> STORED DATA:

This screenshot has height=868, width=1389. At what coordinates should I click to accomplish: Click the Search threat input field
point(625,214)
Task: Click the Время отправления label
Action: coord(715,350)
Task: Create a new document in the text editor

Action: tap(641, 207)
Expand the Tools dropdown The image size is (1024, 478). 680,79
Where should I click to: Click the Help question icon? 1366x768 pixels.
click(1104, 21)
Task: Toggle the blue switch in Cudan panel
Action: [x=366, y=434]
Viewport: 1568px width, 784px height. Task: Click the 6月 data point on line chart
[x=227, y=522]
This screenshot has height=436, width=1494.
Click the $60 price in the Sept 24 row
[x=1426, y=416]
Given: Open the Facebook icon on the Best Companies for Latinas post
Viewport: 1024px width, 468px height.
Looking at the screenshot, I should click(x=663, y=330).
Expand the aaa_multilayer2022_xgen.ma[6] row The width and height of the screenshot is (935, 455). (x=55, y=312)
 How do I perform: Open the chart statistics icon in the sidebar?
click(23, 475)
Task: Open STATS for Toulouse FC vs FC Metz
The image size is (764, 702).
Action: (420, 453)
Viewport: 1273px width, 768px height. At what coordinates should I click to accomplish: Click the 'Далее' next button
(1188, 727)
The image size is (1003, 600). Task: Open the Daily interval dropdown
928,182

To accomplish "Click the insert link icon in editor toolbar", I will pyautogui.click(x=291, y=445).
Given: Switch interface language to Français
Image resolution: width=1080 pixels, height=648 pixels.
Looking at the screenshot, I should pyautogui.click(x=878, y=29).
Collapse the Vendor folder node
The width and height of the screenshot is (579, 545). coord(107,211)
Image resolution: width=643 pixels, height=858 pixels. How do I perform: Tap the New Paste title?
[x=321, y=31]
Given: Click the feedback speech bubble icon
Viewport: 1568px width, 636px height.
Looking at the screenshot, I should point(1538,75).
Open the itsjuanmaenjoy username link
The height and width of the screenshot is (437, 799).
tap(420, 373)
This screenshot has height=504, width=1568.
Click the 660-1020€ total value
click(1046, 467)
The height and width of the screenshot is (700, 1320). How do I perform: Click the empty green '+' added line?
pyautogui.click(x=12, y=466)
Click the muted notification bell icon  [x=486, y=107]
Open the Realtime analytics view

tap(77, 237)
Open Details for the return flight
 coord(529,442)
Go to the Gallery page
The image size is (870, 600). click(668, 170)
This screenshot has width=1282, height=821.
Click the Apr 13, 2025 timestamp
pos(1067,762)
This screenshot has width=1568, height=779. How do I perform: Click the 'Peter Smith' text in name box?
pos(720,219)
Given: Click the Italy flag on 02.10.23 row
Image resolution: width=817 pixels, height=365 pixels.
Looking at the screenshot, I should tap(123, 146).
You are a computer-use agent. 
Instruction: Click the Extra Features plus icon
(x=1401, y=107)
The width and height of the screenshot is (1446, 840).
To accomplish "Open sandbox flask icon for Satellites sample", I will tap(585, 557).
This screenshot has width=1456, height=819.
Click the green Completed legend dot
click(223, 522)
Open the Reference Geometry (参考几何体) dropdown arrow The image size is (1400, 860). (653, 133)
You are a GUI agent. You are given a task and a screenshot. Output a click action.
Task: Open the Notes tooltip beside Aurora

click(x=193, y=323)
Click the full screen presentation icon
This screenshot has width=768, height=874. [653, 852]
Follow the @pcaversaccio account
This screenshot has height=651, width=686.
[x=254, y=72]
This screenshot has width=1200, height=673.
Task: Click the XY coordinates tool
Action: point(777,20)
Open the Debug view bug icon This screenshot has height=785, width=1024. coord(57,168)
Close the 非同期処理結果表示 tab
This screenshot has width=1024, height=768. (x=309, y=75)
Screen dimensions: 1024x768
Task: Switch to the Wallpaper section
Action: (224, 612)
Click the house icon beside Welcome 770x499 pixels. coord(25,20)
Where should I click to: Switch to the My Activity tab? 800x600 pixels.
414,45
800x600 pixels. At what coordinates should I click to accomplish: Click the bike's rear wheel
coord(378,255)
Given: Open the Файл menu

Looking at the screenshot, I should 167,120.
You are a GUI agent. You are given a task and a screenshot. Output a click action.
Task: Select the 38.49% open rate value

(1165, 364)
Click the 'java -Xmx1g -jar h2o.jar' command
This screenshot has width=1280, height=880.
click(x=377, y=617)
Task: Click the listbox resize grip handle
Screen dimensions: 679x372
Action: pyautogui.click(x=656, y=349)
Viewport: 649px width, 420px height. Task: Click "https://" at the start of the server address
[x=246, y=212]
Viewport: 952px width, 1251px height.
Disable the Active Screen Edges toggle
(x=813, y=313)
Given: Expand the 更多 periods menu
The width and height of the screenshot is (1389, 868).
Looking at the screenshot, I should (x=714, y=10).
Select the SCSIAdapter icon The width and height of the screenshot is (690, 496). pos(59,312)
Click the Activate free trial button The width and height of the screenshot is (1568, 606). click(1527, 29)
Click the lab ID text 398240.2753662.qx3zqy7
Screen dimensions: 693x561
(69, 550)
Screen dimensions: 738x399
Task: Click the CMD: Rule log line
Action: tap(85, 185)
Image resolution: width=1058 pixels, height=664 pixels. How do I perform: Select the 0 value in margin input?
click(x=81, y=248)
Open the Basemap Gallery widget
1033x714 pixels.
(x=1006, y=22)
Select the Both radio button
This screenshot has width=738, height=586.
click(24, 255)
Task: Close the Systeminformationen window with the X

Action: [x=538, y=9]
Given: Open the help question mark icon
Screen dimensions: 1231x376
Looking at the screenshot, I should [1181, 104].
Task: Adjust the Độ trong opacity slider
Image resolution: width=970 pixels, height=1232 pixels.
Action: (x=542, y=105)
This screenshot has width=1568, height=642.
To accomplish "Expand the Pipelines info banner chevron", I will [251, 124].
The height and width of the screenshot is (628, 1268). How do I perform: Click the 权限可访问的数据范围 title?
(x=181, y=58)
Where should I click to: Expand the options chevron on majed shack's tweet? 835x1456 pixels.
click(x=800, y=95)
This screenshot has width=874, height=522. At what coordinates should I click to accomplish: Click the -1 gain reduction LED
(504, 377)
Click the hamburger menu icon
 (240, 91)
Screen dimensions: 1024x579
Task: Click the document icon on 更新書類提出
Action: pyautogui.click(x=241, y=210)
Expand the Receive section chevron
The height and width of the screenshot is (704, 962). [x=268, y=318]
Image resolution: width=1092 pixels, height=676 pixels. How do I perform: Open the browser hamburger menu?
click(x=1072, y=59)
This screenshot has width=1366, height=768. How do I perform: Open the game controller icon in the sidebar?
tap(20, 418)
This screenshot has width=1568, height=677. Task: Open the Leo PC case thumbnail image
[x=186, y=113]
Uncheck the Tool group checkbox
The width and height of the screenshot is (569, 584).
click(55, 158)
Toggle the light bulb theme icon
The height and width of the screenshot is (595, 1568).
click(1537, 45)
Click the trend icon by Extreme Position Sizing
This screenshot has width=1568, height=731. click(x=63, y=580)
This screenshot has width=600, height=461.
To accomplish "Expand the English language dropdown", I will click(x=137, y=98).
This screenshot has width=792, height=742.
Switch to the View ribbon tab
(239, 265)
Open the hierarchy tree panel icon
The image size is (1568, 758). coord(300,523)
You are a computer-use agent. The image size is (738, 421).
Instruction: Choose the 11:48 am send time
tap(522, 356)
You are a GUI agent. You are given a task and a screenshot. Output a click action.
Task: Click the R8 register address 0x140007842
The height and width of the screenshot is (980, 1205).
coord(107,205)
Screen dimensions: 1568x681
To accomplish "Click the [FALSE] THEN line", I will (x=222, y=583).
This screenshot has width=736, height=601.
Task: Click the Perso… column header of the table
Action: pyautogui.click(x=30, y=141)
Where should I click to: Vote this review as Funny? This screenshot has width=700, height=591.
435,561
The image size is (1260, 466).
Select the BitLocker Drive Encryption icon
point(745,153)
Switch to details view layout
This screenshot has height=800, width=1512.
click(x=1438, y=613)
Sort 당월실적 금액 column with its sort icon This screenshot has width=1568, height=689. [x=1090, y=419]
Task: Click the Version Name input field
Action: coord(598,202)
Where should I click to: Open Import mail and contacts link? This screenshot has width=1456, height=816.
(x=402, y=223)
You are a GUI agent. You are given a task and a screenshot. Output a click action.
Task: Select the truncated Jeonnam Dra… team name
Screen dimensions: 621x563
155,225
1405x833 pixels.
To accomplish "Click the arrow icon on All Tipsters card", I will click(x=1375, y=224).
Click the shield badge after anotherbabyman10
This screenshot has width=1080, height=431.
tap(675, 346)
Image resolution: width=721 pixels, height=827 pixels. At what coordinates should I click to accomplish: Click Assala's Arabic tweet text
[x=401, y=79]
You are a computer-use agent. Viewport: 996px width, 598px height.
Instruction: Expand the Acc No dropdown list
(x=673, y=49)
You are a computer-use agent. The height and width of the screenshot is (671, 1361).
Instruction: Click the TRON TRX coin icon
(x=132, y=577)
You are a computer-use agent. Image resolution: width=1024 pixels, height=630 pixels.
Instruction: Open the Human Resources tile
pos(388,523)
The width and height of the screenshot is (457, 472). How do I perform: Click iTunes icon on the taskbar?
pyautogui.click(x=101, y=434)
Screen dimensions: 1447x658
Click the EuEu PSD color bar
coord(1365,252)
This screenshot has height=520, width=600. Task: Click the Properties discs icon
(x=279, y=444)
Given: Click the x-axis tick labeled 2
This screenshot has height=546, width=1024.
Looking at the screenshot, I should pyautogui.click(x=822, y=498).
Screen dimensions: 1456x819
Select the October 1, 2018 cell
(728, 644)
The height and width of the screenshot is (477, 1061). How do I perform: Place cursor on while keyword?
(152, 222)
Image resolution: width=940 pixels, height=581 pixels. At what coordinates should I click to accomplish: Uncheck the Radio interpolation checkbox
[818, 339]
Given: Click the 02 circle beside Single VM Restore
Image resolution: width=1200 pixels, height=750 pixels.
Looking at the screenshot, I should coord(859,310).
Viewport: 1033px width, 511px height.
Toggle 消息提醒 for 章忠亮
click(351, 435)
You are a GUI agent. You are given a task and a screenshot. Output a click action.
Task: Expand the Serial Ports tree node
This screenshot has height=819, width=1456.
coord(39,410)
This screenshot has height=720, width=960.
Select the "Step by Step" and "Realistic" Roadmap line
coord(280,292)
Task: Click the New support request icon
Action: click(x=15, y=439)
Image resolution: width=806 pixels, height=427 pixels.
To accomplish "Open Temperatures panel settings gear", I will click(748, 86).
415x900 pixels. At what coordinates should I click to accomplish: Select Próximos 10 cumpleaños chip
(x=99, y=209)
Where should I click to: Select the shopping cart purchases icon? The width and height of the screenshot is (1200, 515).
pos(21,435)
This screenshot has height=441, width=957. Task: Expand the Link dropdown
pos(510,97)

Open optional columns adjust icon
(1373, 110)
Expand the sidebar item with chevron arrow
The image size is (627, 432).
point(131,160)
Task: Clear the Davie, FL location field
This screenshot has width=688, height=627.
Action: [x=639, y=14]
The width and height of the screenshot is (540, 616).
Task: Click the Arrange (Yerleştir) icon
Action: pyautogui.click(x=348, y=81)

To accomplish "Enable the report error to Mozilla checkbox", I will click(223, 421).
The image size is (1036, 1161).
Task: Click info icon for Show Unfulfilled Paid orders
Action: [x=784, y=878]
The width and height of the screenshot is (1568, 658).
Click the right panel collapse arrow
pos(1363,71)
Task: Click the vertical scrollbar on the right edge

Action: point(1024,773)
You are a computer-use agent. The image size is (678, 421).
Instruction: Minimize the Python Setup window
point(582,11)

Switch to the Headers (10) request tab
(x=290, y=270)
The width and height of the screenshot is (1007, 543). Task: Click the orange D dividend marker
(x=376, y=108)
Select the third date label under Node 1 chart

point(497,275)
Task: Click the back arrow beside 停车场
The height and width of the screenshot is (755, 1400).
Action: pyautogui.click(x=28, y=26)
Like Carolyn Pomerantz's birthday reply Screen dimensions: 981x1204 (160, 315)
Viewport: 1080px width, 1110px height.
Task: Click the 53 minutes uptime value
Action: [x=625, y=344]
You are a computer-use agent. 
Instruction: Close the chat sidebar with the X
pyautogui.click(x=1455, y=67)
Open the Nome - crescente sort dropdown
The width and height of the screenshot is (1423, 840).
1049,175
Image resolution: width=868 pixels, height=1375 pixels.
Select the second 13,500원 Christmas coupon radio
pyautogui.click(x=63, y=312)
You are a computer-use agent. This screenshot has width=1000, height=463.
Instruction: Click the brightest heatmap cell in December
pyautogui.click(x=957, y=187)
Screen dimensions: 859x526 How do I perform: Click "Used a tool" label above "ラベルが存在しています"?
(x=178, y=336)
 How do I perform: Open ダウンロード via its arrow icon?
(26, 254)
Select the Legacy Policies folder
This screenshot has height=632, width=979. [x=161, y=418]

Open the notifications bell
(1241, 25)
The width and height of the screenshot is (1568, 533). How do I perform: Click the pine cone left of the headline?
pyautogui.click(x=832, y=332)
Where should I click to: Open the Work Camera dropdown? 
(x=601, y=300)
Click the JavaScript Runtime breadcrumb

> EXERCISE DIRECTIONS:
The lines that contain the word "language" are wanted; copy each of them from the records.

> EXPECTED ANSWER:
Given: Switch interface language to Français
To accomplish "Expand the English language dropdown", I will click(x=137, y=98).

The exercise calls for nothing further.